Since there are no restrictions on the expression inside a cube root, the expression $$(t+4)$$ can be any real number. This implies that 't' can also be any real number.

$$-\infty < t+4 < \infty$$

**step3 State the domain**

Because there are no values of 't' that would make the function undefined, the domain of the function is all real numbers. This can be expressed in interval notation or as a set.

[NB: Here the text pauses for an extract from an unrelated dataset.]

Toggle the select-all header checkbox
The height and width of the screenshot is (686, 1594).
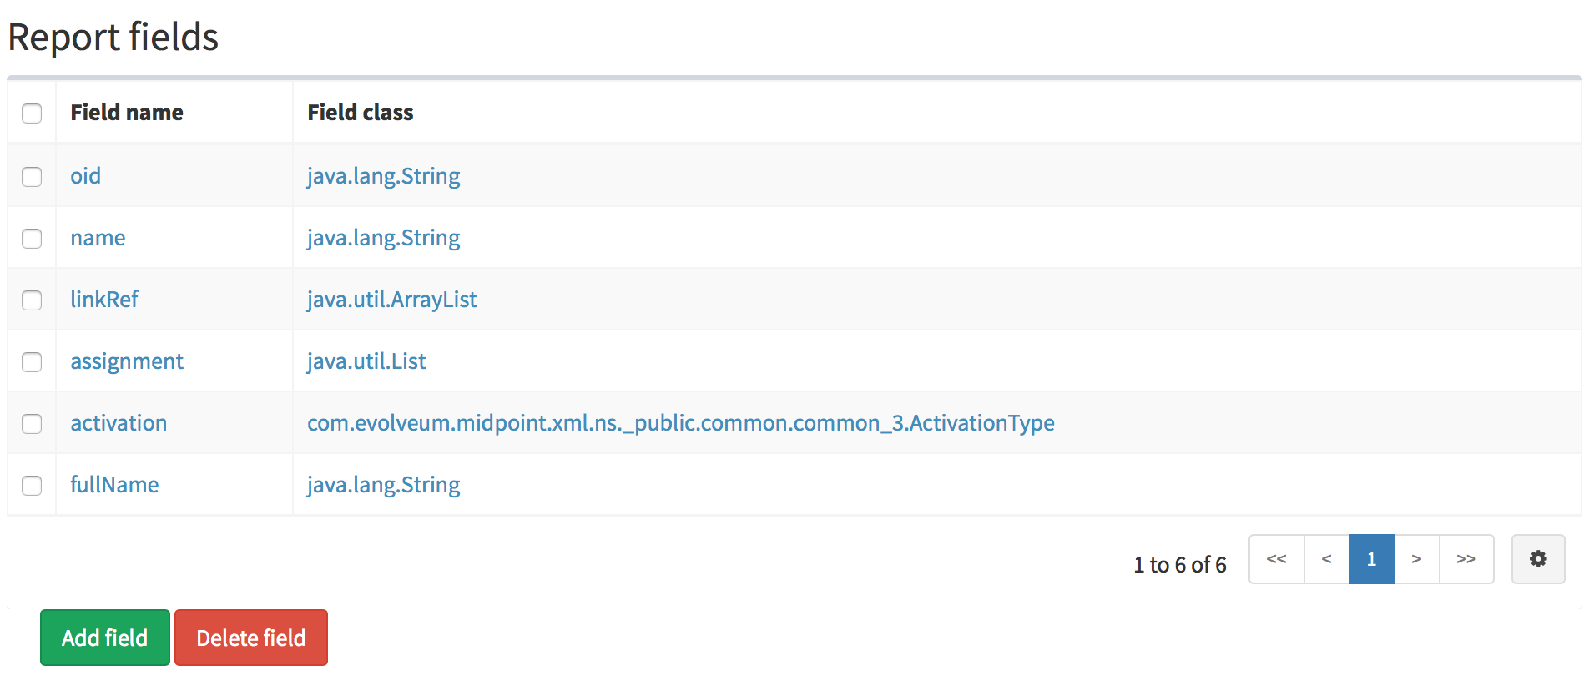coord(32,113)
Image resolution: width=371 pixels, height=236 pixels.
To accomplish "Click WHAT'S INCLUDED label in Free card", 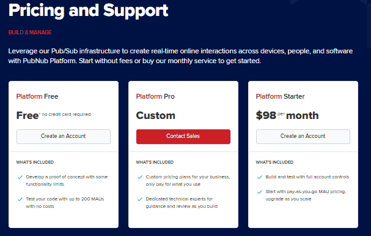I will 35,162.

$$\text{Domain: } (-\infty, \infty)$$

$$\text{Domain: } \{t \mid t \in \mathbb{R}\}$$

Alternative answer

Answer: $(-\infty, \infty)$ or all real numbers Explain
This is a question about the domain of a function, which means figuring out all the numbers that 't' can be so the function makes sense. It's especially about understanding how cube roots work! . The solving step is:

First, I looked at the function: $f(t)=\sqrt[3]{t + 4}$.
It has a funny sign called a "cube root" (that's the one with the little '3' on top).
I remember from class that you can take the cube root of *any* kind of number! You can take the cube root of positive numbers (like $\sqrt[3]{8}=2$), negative numbers (like $\sqrt[3]{-8}=-2$), and even zero ($\sqrt[3]{0}=0$). It always works!
This means that whatever is inside the cube root, which is $t+4$ in this problem, can be *any* real number. There are no numbers that would make it "break" or be undefined.
Since $t+4$ can be any number, then 't' itself can also be any number!
So, 't' can be any real number, from super small numbers to super big numbers.
That's why the domain is all real numbers!

Alternative answer

Answer: The domain of the function is all real numbers, which can be written as $(-\infty, \infty)$. Explain
This is a question about the domain of a cube root function . The solving step is:

1. We have the function $f(t) = \sqrt[3]{t + 4}$.
2. When we think about finding the "domain," we're trying to figure out what numbers we're allowed to put in for 't' so that the function actually works and gives us a real number back.
3. This function has a cube root ($\sqrt[3]{}$). The cool thing about cube roots is that you can take the cube root of any number you want – positive, negative, or even zero! For example, $\sqrt[3]{8} = 2$ and $\sqrt[3]{-8} = -2$.
4. Since there are no numbers that would make the inside of the cube root (which is $t+4$) undefined, 't' can be any real number at all!
5. So, the domain is all real numbers.

Alternative answer

Answer: $(-\infty, \infty)$ or All real numbers Explain
This is a question about finding the domain of a function, which means figuring out all the possible numbers you can put into the function so it works and gives you a real answer. . The solving step is:

1. First, I look at the function: $f(t)=\sqrt[3]{t + 4}$.
2. I see it's a cube root! Cube roots are pretty cool because you can take the cube root of any number – positive numbers, negative numbers, or even zero.
3. For example, $\sqrt[3]{8} = 2$, $\sqrt[3]{0} = 0$, and $\sqrt[3]{-8} = -2$. No problem there!
4. Since there are no rules stopping me from using any number inside a cube root, the part inside the root, which is $(t+4)$, can be any real number at all.
5. If $(t+4)$ can be any real number, then 't' itself can also be any real number. There's nothing that would make the function "break" or give a weird answer.
6. So, the domain is all real numbers. We can write that as $(-\infty, \infty)$ in math.